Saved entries
************

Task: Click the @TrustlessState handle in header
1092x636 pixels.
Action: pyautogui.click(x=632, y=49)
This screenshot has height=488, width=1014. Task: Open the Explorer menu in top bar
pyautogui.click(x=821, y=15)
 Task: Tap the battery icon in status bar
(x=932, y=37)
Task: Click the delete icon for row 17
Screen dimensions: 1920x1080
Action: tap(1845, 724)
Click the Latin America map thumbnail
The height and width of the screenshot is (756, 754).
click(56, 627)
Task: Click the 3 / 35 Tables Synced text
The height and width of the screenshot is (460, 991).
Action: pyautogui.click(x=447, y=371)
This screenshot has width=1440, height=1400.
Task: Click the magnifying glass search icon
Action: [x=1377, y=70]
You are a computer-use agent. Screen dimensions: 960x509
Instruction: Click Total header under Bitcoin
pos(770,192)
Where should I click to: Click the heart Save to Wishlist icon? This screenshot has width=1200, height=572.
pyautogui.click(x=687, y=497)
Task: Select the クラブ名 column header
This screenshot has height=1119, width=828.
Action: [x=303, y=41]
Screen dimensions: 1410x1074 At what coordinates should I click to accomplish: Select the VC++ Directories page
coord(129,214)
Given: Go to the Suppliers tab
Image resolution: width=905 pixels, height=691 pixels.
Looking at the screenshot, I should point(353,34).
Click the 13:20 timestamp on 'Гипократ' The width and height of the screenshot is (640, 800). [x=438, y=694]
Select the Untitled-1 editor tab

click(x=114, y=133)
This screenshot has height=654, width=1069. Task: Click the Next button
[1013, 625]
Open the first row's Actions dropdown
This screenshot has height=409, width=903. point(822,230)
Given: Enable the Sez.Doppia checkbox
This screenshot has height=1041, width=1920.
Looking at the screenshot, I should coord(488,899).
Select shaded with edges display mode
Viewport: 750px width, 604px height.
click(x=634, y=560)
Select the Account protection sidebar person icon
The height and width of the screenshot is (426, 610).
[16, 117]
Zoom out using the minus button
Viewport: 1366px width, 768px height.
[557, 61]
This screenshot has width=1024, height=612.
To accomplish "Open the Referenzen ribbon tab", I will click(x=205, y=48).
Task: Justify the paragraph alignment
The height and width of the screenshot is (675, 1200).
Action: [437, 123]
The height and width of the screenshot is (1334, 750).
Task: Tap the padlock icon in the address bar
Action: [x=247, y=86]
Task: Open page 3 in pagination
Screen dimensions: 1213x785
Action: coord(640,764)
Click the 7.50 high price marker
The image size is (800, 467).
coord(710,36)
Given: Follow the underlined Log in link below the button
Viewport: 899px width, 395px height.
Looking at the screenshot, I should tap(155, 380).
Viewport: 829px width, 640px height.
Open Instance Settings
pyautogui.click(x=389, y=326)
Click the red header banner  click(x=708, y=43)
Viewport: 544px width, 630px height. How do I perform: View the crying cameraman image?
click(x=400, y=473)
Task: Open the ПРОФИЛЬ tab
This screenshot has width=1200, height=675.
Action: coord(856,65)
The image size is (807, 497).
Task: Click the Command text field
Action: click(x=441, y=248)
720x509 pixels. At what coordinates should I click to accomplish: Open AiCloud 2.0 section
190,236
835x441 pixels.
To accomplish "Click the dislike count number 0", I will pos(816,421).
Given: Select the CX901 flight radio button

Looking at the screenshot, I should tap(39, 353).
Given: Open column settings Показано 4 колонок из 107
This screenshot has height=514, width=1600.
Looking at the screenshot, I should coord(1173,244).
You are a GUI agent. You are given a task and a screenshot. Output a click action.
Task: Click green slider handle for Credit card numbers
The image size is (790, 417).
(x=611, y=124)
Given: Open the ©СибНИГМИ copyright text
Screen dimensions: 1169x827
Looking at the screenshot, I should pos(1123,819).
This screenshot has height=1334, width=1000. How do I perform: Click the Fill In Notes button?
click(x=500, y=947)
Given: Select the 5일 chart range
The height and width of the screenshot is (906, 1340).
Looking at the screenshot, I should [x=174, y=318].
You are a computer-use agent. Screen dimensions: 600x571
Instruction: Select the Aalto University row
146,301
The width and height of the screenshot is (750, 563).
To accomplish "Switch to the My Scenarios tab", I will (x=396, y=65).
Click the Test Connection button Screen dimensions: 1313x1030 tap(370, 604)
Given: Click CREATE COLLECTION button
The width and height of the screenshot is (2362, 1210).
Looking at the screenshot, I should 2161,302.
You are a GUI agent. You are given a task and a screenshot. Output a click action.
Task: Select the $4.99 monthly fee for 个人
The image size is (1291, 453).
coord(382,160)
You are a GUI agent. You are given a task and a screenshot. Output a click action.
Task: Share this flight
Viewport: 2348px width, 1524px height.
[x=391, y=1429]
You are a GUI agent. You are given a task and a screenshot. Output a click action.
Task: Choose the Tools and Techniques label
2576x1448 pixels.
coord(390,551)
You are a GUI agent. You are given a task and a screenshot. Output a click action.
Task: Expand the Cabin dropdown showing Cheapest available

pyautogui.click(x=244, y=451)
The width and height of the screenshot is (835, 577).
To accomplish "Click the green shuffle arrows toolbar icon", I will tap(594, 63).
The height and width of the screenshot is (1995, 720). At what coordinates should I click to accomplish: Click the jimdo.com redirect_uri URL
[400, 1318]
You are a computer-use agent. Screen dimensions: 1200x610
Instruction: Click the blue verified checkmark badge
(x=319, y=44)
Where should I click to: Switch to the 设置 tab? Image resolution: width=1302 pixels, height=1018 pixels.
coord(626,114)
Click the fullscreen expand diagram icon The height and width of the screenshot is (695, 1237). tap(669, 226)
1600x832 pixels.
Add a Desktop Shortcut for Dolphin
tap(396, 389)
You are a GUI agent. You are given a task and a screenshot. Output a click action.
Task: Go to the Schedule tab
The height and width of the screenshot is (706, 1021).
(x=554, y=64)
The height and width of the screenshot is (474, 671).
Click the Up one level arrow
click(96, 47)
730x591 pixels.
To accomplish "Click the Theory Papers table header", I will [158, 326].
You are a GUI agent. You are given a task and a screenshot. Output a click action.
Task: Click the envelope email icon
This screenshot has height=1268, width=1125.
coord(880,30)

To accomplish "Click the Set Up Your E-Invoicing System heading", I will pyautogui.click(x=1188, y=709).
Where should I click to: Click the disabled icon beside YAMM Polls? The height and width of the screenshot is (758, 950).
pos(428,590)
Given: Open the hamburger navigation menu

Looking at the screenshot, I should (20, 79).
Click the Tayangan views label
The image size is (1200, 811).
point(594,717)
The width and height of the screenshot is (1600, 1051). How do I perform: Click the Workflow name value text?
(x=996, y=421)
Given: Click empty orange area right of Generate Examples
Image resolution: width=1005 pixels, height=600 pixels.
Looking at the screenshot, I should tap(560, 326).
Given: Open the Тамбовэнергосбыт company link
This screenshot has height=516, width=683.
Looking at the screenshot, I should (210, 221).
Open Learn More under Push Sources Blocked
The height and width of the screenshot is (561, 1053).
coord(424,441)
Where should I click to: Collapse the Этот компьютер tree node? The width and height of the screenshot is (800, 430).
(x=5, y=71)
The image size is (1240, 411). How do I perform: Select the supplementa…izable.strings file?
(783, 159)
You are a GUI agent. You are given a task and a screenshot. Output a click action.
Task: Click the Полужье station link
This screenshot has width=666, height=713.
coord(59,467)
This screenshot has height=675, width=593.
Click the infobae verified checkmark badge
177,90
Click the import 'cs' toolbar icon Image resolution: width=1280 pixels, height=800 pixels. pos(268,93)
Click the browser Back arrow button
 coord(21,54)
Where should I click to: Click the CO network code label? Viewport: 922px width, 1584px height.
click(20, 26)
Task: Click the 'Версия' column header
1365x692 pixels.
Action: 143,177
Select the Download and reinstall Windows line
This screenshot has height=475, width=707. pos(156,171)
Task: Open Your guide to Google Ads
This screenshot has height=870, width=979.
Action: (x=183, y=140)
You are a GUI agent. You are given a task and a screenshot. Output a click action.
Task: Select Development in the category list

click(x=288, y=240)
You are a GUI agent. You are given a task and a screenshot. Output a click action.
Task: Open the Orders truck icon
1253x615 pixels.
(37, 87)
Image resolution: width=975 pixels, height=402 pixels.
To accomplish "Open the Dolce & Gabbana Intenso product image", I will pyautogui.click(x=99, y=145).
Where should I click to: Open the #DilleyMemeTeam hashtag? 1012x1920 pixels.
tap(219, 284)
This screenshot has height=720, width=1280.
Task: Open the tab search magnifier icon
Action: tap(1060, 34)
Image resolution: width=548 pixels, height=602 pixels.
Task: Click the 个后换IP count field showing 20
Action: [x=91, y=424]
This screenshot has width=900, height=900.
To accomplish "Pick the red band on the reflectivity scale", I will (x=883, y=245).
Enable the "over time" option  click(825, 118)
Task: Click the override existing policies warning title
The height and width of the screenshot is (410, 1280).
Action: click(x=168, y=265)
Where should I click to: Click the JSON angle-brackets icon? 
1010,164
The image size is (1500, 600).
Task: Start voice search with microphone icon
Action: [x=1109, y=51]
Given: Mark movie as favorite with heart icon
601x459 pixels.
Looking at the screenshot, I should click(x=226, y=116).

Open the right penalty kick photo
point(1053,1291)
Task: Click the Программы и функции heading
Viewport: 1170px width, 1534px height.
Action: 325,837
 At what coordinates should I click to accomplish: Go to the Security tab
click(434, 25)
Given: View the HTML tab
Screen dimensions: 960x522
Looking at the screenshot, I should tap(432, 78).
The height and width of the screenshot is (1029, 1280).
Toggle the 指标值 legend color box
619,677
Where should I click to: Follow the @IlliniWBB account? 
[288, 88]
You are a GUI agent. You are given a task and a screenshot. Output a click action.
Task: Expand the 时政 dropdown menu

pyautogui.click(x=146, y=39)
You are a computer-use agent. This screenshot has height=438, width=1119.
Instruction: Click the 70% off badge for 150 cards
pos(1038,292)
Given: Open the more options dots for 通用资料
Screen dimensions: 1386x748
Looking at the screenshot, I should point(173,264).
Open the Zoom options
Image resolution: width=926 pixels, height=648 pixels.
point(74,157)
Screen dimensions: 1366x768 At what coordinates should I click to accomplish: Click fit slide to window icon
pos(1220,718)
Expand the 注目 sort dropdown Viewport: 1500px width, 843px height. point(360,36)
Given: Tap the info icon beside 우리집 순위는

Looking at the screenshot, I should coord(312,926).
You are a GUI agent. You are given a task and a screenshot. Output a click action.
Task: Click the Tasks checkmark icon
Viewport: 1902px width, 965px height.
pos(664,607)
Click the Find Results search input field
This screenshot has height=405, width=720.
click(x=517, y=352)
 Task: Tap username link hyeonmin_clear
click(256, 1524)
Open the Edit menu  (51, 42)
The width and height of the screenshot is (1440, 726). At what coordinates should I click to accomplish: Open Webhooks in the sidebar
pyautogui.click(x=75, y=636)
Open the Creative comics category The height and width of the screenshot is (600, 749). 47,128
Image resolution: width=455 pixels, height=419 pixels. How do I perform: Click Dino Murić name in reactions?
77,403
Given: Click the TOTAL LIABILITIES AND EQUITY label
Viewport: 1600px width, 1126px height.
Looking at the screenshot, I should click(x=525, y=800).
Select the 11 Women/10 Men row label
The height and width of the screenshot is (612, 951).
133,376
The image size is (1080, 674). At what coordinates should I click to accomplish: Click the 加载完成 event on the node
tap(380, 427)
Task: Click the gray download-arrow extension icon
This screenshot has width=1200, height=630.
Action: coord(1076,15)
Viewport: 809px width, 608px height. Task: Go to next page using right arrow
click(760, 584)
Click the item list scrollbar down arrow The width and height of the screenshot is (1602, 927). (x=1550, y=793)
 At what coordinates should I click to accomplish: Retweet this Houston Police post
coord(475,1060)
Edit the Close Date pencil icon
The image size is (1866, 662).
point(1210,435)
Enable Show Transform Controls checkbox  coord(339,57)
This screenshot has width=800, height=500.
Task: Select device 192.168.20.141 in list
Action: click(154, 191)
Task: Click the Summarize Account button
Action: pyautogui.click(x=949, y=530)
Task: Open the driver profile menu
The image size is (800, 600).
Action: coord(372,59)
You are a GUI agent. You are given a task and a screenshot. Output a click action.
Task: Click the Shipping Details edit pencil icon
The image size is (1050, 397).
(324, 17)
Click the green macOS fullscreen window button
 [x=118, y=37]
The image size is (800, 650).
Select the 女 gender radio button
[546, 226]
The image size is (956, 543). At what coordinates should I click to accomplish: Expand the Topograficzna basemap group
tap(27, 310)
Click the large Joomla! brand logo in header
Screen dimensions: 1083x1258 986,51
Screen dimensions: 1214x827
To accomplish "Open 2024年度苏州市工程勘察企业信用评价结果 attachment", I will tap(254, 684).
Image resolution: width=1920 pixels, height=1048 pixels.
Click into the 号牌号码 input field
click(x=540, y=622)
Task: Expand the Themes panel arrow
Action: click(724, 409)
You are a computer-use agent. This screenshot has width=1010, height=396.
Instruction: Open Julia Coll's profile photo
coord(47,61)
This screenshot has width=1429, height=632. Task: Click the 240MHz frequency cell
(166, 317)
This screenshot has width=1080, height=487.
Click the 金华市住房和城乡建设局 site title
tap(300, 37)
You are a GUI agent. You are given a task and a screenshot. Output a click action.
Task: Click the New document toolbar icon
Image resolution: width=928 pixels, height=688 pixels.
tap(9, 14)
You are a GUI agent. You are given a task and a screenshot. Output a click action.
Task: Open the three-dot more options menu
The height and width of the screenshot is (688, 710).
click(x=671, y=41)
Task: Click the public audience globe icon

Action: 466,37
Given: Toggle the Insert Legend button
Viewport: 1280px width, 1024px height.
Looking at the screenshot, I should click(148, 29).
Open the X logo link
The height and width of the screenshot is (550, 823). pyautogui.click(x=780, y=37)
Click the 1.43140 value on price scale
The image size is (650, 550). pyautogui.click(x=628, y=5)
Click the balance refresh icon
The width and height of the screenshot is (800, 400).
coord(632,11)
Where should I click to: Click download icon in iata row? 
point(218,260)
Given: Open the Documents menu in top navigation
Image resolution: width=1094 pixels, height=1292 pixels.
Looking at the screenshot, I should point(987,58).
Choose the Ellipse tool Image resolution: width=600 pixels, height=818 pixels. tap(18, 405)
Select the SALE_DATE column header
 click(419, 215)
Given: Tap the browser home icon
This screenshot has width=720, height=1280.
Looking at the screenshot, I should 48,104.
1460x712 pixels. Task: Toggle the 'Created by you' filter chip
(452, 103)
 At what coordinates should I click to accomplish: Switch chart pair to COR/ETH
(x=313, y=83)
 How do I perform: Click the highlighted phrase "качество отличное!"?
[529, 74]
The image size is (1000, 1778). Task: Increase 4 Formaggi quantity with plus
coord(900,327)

************

=== Task details ===
Establish how many lines of the records contain the string "Choose" and state that number without elaboration.

=== Answer section ===
2